SqueezeNet设计目标不是为了得到最佳的CNN识别精度,而是希望在简化网络复杂度的同时保证网络模型的识别精度。
SqeezeNet模型的设计用以下三个方法简化网络复杂度:
(1)替换3x3的卷积核为1x1的卷积核。从AlexNet模型发展到现在,因为设计上的简洁和有效性,卷积核的大小都选择3x3.SqueezeNet模型用1x1的卷积核替换3x3的卷积核可以让网络参数缩小9倍。但是为了不影响识别精度,只做了部分替换。
(2)减少输入3x3卷积的输入特征数量。将卷积层分解为squeeze层以及expand层,并封装为一个Fire Module。
(3)在整个网络后期进行下采样,使得卷积层有较大的activation maps。

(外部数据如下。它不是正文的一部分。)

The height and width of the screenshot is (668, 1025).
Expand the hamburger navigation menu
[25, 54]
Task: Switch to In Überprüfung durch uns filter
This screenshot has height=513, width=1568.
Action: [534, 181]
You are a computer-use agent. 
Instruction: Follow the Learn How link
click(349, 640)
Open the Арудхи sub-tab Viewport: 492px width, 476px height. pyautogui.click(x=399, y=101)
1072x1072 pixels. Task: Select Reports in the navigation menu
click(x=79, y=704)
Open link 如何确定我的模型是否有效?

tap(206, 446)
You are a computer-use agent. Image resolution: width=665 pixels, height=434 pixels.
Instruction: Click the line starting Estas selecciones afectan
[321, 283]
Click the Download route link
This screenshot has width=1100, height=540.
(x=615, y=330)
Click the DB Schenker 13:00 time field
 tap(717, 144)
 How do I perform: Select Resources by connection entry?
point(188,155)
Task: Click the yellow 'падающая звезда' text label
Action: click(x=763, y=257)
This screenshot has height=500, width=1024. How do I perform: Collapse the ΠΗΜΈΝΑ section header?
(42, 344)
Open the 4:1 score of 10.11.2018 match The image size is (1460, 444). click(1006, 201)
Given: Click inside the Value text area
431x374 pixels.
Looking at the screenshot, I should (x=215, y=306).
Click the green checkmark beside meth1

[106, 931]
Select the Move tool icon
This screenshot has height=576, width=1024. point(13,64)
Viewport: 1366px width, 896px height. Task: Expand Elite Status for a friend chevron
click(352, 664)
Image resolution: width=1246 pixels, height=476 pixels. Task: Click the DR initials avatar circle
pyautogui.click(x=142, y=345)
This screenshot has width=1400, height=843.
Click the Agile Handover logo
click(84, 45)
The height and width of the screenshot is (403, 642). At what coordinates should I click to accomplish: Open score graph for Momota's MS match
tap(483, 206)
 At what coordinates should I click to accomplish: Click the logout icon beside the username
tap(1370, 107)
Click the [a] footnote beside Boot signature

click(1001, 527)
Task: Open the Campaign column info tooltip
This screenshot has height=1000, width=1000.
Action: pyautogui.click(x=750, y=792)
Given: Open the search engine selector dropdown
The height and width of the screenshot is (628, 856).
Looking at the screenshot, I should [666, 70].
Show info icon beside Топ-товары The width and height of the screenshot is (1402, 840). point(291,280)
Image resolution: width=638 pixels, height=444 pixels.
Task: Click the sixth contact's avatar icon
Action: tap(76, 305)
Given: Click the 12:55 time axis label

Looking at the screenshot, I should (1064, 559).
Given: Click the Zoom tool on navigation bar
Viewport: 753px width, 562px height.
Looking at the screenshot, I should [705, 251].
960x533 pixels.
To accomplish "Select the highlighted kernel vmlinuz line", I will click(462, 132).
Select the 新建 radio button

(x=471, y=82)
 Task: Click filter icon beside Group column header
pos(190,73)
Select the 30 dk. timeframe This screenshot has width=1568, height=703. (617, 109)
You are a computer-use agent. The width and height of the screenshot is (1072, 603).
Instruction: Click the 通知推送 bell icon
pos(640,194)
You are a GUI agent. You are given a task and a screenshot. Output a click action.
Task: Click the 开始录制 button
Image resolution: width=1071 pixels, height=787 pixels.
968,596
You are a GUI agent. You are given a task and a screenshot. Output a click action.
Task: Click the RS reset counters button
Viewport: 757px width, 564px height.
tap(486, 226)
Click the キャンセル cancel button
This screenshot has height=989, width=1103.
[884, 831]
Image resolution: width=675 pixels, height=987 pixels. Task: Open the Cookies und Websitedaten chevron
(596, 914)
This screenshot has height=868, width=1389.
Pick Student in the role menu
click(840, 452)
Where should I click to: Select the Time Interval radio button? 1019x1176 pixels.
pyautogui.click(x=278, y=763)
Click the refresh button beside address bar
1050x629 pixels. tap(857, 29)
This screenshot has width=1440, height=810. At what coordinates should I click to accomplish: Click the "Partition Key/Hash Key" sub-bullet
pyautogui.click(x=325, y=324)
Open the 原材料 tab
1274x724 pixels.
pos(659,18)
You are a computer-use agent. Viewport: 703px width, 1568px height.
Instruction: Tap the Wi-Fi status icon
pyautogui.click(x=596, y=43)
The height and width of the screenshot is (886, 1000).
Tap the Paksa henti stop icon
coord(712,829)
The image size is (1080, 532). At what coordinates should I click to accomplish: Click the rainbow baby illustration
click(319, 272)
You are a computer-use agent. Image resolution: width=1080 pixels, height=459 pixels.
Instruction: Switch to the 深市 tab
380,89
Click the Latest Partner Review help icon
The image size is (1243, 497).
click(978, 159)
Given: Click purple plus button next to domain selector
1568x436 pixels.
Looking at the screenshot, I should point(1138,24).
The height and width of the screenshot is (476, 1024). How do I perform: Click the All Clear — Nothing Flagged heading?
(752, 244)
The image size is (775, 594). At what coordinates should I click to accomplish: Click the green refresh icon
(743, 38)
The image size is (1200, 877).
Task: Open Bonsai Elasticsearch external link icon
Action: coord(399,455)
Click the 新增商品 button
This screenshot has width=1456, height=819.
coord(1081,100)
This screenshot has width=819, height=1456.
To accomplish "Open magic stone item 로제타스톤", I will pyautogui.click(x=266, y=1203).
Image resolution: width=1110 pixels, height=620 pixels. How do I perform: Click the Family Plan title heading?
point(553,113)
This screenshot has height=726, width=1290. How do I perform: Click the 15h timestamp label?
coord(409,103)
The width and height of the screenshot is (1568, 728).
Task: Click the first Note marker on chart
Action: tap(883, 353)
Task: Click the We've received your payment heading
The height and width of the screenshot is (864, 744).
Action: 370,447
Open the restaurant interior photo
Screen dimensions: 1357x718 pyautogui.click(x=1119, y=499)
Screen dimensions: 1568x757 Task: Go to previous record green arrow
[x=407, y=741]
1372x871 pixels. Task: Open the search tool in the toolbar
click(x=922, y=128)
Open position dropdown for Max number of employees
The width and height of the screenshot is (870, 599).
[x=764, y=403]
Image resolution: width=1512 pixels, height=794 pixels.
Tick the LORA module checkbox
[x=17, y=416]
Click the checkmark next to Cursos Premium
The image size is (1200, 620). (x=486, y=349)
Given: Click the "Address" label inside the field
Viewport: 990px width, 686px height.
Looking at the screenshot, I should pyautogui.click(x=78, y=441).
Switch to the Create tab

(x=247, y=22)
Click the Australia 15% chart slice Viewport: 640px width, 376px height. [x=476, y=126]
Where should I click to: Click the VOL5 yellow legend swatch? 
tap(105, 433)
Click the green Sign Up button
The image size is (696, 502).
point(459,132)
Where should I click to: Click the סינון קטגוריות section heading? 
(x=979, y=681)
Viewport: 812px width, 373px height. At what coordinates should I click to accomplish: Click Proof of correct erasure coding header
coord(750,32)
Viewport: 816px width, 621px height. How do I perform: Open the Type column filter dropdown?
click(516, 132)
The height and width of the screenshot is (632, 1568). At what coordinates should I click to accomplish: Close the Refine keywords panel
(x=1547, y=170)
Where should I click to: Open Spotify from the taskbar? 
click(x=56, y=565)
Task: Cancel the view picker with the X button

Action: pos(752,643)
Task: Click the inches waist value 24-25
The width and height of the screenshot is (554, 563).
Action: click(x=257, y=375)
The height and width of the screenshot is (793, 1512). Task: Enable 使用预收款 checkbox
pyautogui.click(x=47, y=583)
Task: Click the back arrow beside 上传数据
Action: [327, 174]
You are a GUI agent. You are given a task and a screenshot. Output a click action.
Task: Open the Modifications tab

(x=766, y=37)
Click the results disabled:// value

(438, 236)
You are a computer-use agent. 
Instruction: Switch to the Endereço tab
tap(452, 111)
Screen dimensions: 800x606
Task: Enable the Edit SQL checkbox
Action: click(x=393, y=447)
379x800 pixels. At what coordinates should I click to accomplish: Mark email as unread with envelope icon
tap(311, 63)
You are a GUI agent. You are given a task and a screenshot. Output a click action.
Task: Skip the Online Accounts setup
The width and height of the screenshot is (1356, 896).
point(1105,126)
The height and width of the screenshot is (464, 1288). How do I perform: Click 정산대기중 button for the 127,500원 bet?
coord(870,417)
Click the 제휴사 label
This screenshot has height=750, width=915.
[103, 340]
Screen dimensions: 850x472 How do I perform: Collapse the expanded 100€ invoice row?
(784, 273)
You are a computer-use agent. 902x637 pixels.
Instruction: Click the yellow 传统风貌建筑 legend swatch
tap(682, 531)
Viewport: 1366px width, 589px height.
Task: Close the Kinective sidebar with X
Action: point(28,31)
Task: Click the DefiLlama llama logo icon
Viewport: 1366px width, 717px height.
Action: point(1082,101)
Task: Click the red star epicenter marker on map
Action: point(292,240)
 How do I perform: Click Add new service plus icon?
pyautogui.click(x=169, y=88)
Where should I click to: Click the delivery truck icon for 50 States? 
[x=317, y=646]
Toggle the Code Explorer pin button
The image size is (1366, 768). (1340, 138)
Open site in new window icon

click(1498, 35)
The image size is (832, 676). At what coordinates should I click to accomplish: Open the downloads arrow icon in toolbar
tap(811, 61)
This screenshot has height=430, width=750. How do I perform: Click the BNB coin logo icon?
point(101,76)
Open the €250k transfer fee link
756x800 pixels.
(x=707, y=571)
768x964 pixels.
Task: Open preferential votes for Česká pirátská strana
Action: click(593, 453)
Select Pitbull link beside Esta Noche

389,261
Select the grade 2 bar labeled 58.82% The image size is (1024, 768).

Fire Module是SqueezeNet的核心构件,其思想非常简单。即将一个卷积层分解为一个Squeeze层和一个expand层,并各自带上Relu激活曾。squeeze层包含全部都是1x1的卷积核,共有S个。expand层包含1x1核3x3的卷积核,其中1x1的卷积核有E1个,3x3的卷积核有E3个,要求满足S<(E1+E3)。如下图FireModule结构:
SqueezeNet的网络模型结构如图:
SqueezeNet模型共有九层Fire Module,中间穿插了三个MAX pooling层,最后一层用Average Pooling层替换全连接层是的参数大量减少。SqueezeNet网络模型在最上层核下层各保留了一个卷积层,这样做的目的是保证输入输出的大小可掌握。其他参数细节设置在下面caffe实现中会详细介绍。下表给出了每层的维度:
(1)SqueezeNet比AlexNet的参数减少的50倍,模型大小只有4.8M,在性能好的FPGA上可以运行起来,并且能带来与AlexNet相当的识别精度。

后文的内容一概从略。